Question

Unlike exponential functions when the base must be a positive number (other than $$1$$), the common ratio of a geometric sequence and geometric series can be negative. The signs of the terms in the sequence will alternate signs.
Determine the sum $$1+\dfrac {1}{2}+\dfrac {1}{2^{2}}+\dfrac {1}{2^{3}}+\dfrac {1}{2^{4}}+\ldots+\dfrac {1}{2^{n-2}}+\dfrac {1}{2^{n-1}}$$
The initial term is $$1$$, the common ratio is $$\dfrac {1}{2}$$ and the number of terms is $$n$$. The sum is:

Answer

**step1** Understanding the problem

The problem asks us to find the sum of a list of numbers. The first number is 1. Each number that follows is half of the previous number. The list continues this pattern until it has 'n' numbers in total.
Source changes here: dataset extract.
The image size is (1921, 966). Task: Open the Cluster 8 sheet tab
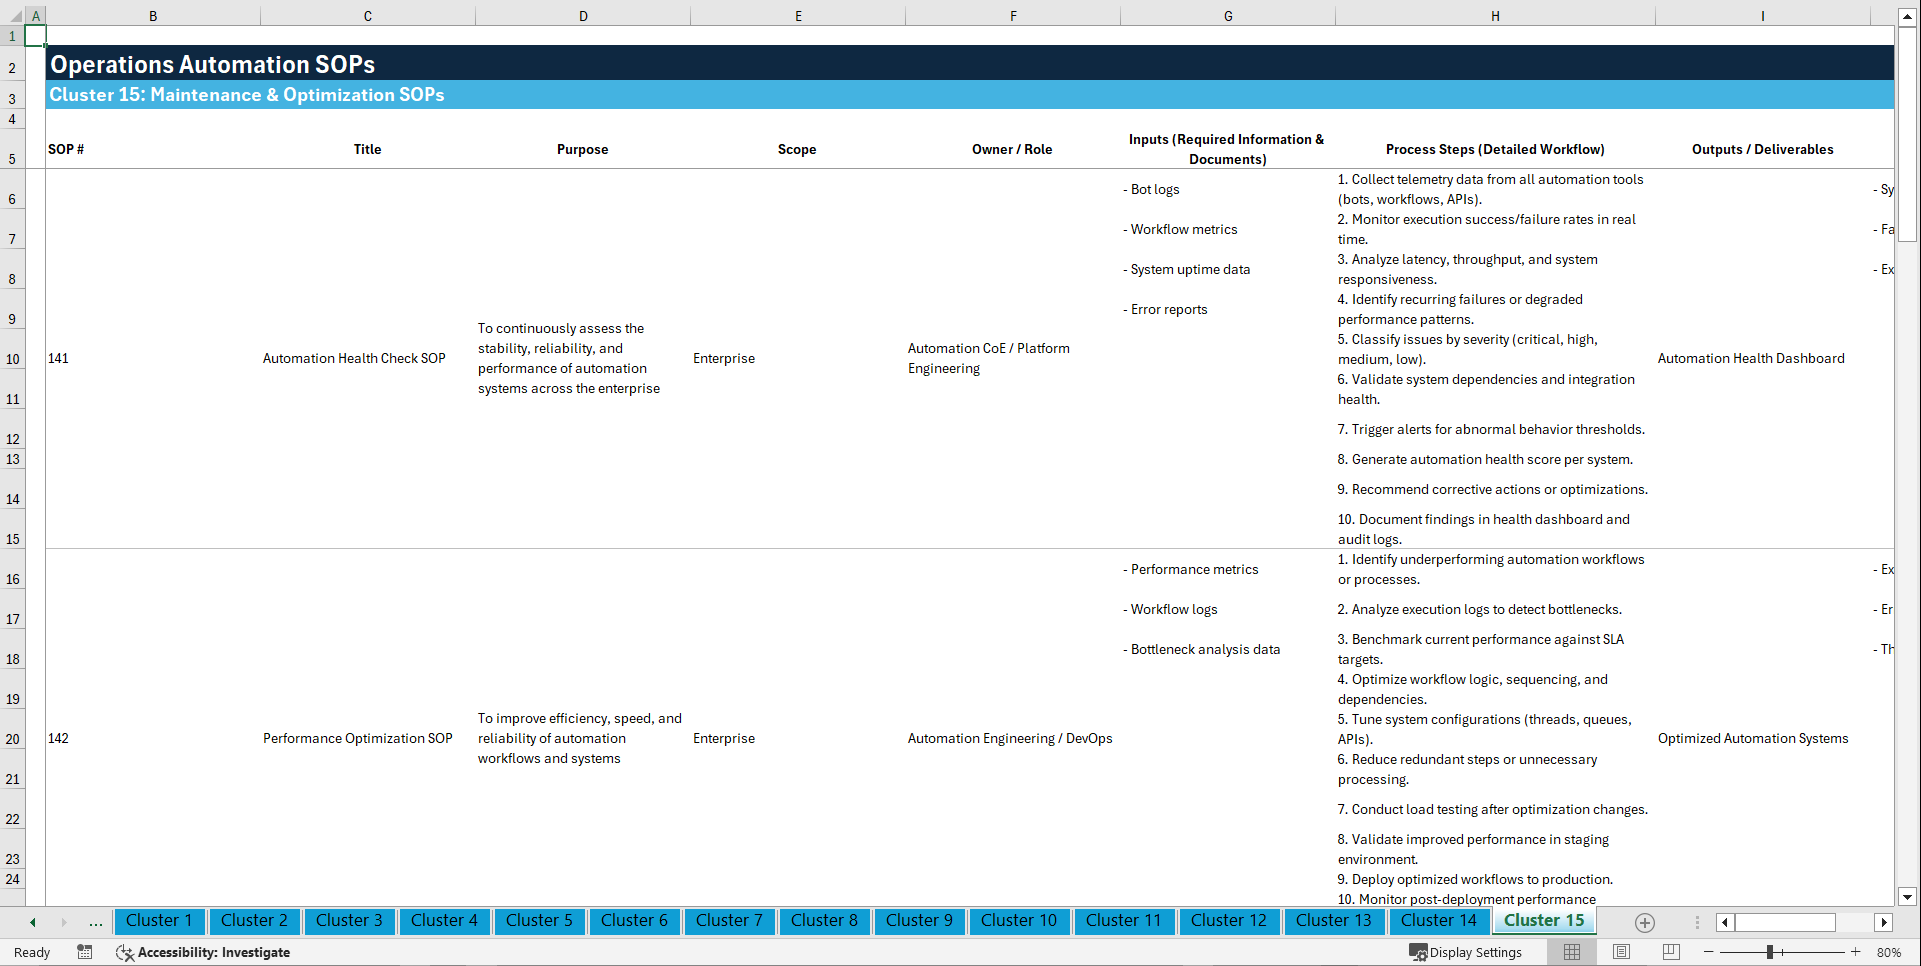pos(824,921)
The numbers in the list are $$1$$, $$\dfrac {1}{2}$$, $$\dfrac {1}{2^{2}}$$, $$\dfrac {1}{2^{3}}$$, and so on, all the way up to $$\dfrac {1}{2^{n-1}}$$. We need to find a way to write this sum using 'n'.

**step2** Observing the sum for a small number of terms

Let's find the sum for a few small numbers of terms to see if we can spot a pattern:
- If there is 1 term, the sum is $$1$$.
- If there are 2 terms, the sum is $$1 + \dfrac {1}{2} = \dfrac {2}{2} + \dfrac {1}{2} = \dfrac {3}{2}$$.
- If there are 3 terms, the sum is $$1 + \dfrac {1}{2} + \dfrac {1}{2^{2}} = 1 + \dfrac {1}{2} + \dfrac {1}{4} = \dfrac {4}{4} + \dfrac {2}{4} + \dfrac {1}{4} = \dfrac {7}{4}$$.
- If there are 4 terms, the sum is $$1 + \dfrac {1}{2} + \dfrac {1}{2^{2}} + \dfrac {1}{2^{3}} = 1 + \dfrac {1}{2} + \dfrac {1}{4} + \dfrac {1}{8} = \dfrac {8}{8} + \dfrac {4}{8} + \dfrac {2}{8} + \dfrac {1}{8} = \dfrac {15}{8}$$.

**step3** Finding a pattern related to the number 2

Let's look at the sums we found and see how they relate to the number 2:
- For 1 term, the sum is $$1$$. This is $$2 - 1$$.
- For 2 terms, the sum is $$\dfrac {3}{2}$$. This is $$2 - \dfrac {1}{2}$$.
- For 3 terms, the sum is $$\dfrac {7}{4}$$. This is $$2 - \dfrac {1}{4}$$.
- For 4 terms, the sum is $$\dfrac {15}{8}$$. This is $$2 - \dfrac {1}{8}$$.
We can see a clear pattern: each sum is equal to 2 minus a fraction. This fraction is the same as the last term that *would have been added* if the series continued to reach 2, or more simply, it is the last term of the series if we consider the full sum to approach 2.
Specifically, for 'k' terms, the last term in the sum is $$\dfrac{1}{2^{k-1}}$$, and the sum is $$2 - \dfrac{1}{2^{k-1}}$$.

**step4** Generalizing the pattern for 'n' terms

Let's think about this visually. Imagine we have a total length of 2 units.
If we add the first term, 1, to our sum, we have 1. The part remaining to reach 2 is $$2 - 1 = 1$$.
If we then add the second term, $$\dfrac{1}{2}$$, to our sum, we have $$1 + \dfrac{1}{2} = \dfrac{3}{2}$$. The part remaining to reach 2 is $$2 - \dfrac{3}{2} = \dfrac{1}{2}$$.
If we then add the third term, $$\dfrac{1}{4}$$, to our sum, we have $$\dfrac{3}{2} + \dfrac{1}{4} = \dfrac{7}{4}$$. The part remaining to reach 2 is $$2 - \dfrac{7}{4} = \dfrac{1}{4}$$.
We observe that after adding each term, the remaining amount needed to reach 2 is exactly the same as the last term we just added.
So, when we add the n-th term, which is $$\dfrac {1}{2^{n-1}}$$, the total sum will be exactly $$2$$ minus the part that is still remaining. Following the pattern, this remaining part will be exactly $$\dfrac {1}{2^{n-1}}$$.

**step5** Stating the final sum

Based on this pattern, the sum of the given series $$1+\dfrac {1}{2}+\dfrac {1}{2^{2}}+\dfrac {1}{2^{3}}+\dfrac {1}{2^{4}}+\ldots+\dfrac {1}{2^{n-2}}+\dfrac {1}{2^{n-1}}$$ is $$2 - \dfrac {1}{2^{n-1}}$$.